On Christmas (2024)

Musing

‘Tis the season, as it were.  A time of joy and hope, prayer and merriment.  The Christmas season is one many of us cherish, and for good reasons.  But as I sat down to consider what it means to me, I realized that answer isn’t easy to pin down. 

I have an early Christmas memory that while perhaps not my earliest chronologically, feels like my earliest spiritually.  My family and I spent the holiday at my grandpa’s ranch, and that gave us a unique opportunity.  On a day with a quiet dusting of snowflakes coming down from a gray sky, we rode out on ATVs into the woods behind his house and found a Christmas tree. 

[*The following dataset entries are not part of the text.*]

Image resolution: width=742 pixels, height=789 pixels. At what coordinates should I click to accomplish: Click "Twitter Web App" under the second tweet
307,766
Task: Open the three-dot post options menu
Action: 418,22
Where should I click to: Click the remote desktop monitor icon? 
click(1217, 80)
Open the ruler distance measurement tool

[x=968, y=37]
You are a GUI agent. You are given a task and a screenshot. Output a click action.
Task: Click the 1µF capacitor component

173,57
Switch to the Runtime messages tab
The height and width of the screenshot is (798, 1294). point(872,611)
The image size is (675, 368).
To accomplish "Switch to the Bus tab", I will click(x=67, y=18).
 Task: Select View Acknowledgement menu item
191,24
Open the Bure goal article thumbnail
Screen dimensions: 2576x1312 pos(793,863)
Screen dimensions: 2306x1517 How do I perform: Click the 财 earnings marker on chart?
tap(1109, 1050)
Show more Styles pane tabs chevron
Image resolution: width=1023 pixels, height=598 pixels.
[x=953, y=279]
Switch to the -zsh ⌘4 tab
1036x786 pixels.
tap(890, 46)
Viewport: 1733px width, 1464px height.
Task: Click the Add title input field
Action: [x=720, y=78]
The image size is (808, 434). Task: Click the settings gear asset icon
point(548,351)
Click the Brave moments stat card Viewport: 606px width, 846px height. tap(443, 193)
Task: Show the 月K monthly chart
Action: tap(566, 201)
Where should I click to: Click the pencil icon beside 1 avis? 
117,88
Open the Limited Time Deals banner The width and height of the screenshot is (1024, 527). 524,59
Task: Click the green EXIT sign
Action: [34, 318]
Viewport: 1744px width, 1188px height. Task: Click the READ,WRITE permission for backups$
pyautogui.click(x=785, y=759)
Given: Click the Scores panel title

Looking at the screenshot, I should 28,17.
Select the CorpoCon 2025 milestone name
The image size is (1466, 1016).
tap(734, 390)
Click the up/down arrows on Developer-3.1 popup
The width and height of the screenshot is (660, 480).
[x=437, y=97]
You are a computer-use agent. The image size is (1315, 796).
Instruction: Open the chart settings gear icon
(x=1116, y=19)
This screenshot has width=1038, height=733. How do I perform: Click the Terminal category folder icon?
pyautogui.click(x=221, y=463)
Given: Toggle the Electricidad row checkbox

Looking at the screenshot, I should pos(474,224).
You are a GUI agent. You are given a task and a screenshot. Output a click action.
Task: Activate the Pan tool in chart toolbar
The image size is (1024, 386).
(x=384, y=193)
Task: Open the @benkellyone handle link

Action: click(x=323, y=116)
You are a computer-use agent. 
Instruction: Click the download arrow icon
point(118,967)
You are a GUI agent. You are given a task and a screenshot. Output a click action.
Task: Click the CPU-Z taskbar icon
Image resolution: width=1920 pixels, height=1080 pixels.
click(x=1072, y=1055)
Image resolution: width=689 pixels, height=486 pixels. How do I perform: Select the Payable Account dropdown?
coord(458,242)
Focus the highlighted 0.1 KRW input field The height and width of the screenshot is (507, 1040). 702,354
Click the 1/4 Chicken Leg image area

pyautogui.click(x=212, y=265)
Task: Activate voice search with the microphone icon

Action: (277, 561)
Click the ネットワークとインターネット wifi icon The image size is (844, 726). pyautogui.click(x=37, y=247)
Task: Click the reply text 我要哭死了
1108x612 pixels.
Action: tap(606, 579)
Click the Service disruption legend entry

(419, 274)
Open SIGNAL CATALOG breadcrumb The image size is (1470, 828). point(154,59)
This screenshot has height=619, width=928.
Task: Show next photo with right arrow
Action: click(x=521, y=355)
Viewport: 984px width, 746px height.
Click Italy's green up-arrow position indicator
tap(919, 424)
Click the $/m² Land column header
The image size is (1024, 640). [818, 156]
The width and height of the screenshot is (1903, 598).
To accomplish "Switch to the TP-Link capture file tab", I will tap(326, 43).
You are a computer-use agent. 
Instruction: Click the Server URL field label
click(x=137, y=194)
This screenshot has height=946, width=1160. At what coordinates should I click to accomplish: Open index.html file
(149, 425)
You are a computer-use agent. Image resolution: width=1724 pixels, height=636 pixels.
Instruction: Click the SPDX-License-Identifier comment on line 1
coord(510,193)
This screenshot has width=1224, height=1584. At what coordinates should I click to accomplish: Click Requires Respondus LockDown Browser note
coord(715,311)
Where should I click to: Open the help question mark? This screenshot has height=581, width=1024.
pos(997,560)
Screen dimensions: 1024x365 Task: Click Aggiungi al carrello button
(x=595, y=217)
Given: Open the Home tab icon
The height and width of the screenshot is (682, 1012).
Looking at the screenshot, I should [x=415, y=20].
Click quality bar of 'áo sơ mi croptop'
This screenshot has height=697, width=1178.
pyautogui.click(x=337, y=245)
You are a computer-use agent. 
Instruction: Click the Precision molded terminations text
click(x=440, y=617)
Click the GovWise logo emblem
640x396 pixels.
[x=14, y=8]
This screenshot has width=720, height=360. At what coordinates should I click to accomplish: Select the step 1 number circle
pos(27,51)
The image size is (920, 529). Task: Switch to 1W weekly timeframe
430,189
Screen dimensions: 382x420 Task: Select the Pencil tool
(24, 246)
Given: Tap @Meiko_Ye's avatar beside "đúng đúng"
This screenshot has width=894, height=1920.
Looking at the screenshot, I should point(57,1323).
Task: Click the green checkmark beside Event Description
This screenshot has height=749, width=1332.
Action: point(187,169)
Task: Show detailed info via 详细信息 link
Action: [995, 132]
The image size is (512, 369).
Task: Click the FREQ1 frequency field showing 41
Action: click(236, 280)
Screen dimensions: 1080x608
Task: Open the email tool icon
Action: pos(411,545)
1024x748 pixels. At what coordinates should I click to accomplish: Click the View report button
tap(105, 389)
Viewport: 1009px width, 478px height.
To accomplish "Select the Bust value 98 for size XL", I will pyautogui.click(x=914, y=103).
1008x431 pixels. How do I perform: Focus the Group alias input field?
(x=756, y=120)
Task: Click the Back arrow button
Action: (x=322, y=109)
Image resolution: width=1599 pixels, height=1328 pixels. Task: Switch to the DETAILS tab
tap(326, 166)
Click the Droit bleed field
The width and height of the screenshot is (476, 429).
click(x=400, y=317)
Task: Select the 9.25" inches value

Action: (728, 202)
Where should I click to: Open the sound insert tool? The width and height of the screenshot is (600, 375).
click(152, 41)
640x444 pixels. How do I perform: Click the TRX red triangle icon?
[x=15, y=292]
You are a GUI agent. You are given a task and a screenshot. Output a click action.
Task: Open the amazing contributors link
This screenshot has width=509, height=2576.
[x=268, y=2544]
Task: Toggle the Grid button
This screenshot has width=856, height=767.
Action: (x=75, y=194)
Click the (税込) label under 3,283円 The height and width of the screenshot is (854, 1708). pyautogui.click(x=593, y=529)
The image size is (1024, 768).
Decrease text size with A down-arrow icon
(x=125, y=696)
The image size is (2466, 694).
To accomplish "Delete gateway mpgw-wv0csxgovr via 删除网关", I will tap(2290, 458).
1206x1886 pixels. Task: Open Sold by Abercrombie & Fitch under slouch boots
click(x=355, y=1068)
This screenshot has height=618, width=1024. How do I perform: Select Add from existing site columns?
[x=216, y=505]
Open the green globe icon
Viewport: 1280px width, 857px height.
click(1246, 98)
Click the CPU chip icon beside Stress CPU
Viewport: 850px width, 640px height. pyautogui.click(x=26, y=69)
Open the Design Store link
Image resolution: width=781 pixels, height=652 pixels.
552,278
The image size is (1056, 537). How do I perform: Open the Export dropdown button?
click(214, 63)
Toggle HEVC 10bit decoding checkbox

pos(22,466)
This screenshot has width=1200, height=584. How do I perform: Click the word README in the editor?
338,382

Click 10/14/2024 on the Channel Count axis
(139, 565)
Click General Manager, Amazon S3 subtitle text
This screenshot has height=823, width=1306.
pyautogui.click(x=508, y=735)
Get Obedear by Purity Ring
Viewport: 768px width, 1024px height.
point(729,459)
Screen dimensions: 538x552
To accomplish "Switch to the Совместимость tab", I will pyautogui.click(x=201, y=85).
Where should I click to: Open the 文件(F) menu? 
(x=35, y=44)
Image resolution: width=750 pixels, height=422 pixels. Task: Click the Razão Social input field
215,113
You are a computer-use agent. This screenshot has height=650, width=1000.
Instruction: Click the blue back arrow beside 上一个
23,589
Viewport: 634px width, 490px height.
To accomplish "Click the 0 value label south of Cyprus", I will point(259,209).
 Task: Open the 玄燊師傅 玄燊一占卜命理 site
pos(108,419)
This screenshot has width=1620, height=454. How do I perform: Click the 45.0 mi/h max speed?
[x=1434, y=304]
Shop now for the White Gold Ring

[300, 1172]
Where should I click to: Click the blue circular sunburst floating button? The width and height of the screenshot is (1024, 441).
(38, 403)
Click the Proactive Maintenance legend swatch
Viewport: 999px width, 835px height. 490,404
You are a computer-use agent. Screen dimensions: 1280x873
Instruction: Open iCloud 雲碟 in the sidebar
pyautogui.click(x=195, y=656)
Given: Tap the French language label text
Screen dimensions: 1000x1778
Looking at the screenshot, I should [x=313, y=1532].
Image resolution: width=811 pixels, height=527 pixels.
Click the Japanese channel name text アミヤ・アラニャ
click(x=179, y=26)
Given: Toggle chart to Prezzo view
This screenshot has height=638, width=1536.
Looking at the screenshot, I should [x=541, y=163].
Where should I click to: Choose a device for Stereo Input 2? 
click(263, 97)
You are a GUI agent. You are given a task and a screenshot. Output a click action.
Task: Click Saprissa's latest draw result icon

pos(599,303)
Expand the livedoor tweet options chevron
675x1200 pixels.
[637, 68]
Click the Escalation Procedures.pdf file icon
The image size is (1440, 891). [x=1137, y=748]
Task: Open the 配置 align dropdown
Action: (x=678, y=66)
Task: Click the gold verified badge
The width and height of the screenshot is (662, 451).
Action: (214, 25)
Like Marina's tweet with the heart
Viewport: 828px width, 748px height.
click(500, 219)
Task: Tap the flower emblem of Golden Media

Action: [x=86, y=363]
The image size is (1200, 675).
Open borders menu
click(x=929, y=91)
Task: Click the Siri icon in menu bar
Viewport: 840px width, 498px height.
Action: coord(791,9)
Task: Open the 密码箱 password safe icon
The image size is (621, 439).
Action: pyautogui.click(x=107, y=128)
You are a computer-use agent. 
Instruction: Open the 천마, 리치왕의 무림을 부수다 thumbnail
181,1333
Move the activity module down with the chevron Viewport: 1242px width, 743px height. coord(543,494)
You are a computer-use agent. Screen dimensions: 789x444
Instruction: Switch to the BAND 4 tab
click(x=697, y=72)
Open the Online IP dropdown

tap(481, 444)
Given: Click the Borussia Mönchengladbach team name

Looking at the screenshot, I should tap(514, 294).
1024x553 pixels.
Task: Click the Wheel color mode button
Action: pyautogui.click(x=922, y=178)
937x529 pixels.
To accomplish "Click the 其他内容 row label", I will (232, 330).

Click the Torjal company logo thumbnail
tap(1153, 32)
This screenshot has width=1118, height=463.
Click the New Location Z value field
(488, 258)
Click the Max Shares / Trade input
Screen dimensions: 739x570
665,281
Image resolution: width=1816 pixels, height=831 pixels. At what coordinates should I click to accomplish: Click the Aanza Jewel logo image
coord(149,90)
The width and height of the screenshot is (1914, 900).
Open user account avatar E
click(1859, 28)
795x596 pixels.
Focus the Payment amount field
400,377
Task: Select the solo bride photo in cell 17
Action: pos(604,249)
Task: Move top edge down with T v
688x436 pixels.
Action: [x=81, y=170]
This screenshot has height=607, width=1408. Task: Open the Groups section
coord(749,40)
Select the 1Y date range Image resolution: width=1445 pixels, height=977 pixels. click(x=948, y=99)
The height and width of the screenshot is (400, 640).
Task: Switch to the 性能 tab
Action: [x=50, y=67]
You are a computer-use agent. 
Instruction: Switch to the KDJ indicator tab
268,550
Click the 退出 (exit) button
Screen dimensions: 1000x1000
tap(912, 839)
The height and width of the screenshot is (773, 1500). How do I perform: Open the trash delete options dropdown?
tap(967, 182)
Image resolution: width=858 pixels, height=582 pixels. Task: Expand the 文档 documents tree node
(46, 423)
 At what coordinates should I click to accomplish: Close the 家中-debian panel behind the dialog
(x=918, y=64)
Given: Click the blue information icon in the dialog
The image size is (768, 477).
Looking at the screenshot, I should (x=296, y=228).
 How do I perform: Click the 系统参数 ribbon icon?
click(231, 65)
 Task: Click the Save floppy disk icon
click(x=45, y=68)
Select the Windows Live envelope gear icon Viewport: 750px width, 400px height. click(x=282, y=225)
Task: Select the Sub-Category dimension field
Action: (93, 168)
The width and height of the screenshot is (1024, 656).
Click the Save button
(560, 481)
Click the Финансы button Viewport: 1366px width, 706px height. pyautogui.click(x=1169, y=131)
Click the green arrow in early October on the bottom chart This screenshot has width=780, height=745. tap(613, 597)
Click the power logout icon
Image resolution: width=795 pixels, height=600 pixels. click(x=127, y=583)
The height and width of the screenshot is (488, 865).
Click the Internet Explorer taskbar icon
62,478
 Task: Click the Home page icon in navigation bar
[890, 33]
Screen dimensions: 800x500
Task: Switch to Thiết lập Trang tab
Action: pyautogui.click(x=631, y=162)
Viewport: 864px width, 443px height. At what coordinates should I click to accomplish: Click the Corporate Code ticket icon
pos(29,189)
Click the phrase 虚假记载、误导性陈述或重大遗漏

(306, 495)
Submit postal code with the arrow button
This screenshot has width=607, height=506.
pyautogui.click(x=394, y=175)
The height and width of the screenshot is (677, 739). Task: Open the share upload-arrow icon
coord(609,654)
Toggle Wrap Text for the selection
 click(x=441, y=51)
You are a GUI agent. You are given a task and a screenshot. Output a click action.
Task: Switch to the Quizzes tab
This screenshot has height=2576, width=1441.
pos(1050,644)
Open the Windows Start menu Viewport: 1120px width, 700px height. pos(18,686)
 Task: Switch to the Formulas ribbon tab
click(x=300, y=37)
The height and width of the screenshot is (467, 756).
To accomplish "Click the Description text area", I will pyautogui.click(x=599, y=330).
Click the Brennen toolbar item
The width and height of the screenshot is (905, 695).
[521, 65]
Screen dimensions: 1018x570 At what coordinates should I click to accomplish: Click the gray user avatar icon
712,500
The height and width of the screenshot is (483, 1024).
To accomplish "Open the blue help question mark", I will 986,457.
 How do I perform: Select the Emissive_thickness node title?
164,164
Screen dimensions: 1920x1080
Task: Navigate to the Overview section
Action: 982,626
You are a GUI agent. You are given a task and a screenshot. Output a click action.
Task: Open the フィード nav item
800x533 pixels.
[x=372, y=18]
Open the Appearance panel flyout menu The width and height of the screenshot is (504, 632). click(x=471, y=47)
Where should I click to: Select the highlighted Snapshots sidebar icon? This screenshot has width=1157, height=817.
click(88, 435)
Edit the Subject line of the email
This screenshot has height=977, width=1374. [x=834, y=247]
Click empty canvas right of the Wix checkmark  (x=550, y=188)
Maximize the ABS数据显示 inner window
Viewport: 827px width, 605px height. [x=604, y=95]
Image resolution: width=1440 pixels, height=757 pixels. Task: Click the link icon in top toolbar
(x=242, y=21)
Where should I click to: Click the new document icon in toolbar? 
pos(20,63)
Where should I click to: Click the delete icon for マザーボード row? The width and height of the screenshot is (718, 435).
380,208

We cut it down and brought it back, snow on its branches and the scent of pine heavy in the air—a scent I still adore to this day.  Christmas, then, meant a sense of adventure with those that I love.

Fast forward, and we enter the period I’m least proud of.  Some kids may go their entire lives focusing on what’s truly important during Christmas, but I was not one of them.  It became all about the presents, and I cringe at some of my brattier moments. 

One that stands out was how I once threw a fit when I received a package of socks, something that had been—and continues to be—something of a family tradition.  I stomped off in a huff, mortally offended that my parents would dare give me such a thing.  Christmas, then, meant taking.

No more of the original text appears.